*Dataset entries*
◆ ◆ ◆ ◆ ◆ ◆ ◆

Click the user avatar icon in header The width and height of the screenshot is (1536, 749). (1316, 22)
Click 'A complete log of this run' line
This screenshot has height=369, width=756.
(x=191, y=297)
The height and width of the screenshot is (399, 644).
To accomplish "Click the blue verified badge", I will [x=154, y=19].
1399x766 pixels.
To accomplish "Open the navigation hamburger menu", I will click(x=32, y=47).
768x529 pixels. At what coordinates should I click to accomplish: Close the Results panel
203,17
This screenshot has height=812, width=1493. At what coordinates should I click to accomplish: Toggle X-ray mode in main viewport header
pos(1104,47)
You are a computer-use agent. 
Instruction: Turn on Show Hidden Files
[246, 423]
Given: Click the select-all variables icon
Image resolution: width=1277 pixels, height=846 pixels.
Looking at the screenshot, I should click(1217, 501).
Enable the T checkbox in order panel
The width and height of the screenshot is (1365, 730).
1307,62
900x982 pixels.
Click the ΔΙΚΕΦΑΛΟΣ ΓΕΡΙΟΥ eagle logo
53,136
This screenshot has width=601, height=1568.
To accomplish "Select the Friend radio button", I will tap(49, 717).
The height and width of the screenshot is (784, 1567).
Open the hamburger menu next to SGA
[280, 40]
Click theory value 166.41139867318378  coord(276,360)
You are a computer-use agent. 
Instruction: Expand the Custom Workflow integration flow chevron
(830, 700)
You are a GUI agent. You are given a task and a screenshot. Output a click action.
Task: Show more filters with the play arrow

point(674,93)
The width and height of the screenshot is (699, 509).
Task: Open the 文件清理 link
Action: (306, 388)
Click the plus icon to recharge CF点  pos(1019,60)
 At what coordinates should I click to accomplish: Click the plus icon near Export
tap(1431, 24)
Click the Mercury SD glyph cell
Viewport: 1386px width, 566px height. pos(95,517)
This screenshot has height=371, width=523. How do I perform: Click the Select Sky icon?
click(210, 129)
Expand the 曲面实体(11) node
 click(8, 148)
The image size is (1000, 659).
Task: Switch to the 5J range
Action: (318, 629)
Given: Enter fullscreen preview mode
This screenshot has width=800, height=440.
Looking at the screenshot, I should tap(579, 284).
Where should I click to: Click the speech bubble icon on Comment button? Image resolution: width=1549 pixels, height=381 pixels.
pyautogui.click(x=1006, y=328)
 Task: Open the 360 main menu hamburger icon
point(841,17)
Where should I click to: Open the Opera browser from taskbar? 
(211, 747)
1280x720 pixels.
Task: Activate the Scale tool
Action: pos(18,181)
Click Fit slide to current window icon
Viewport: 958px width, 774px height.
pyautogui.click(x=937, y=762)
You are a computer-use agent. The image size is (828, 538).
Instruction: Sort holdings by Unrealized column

◆ ◆ ◆ ◆ ◆ ◆ ◆

*What you should do*
Output the records exactly.

*Finished task*
Click the user avatar icon in header The width and height of the screenshot is (1536, 749). (1316, 22)
Click 'A complete log of this run' line
This screenshot has height=369, width=756.
(x=191, y=297)
The height and width of the screenshot is (399, 644).
To accomplish "Click the blue verified badge", I will [x=154, y=19].
1399x766 pixels.
To accomplish "Open the navigation hamburger menu", I will click(x=32, y=47).
768x529 pixels. At what coordinates should I click to accomplish: Close the Results panel
203,17
This screenshot has height=812, width=1493. At what coordinates should I click to accomplish: Toggle X-ray mode in main viewport header
pos(1104,47)
You are a computer-use agent. 
Instruction: Turn on Show Hidden Files
[246, 423]
Given: Click the select-all variables icon
Image resolution: width=1277 pixels, height=846 pixels.
Looking at the screenshot, I should click(1217, 501).
Enable the T checkbox in order panel
The width and height of the screenshot is (1365, 730).
1307,62
900x982 pixels.
Click the ΔΙΚΕΦΑΛΟΣ ΓΕΡΙΟΥ eagle logo
53,136
This screenshot has width=601, height=1568.
To accomplish "Select the Friend radio button", I will tap(49, 717).
The height and width of the screenshot is (784, 1567).
Open the hamburger menu next to SGA
[280, 40]
Click theory value 166.41139867318378  coord(276,360)
You are a computer-use agent. 
Instruction: Expand the Custom Workflow integration flow chevron
(830, 700)
You are a GUI agent. You are given a task and a screenshot. Output a click action.
Task: Show more filters with the play arrow

point(674,93)
The width and height of the screenshot is (699, 509).
Task: Open the 文件清理 link
Action: (306, 388)
Click the plus icon to recharge CF点  pos(1019,60)
 At what coordinates should I click to accomplish: Click the plus icon near Export
tap(1431, 24)
Click the Mercury SD glyph cell
Viewport: 1386px width, 566px height. pos(95,517)
This screenshot has height=371, width=523. How do I perform: Click the Select Sky icon?
click(210, 129)
Expand the 曲面实体(11) node
 click(8, 148)
The image size is (1000, 659).
Task: Switch to the 5J range
Action: (318, 629)
Given: Enter fullscreen preview mode
This screenshot has width=800, height=440.
Looking at the screenshot, I should tap(579, 284).
Where should I click to: Click the speech bubble icon on Comment button? Image resolution: width=1549 pixels, height=381 pixels.
pyautogui.click(x=1006, y=328)
 Task: Open the 360 main menu hamburger icon
point(841,17)
Where should I click to: Open the Opera browser from taskbar? 
(211, 747)
1280x720 pixels.
Task: Activate the Scale tool
Action: pos(18,181)
Click Fit slide to current window icon
Viewport: 958px width, 774px height.
pyautogui.click(x=937, y=762)
You are a computer-use agent. The image size is (828, 538).
Instruction: Sort holdings by Unrealized column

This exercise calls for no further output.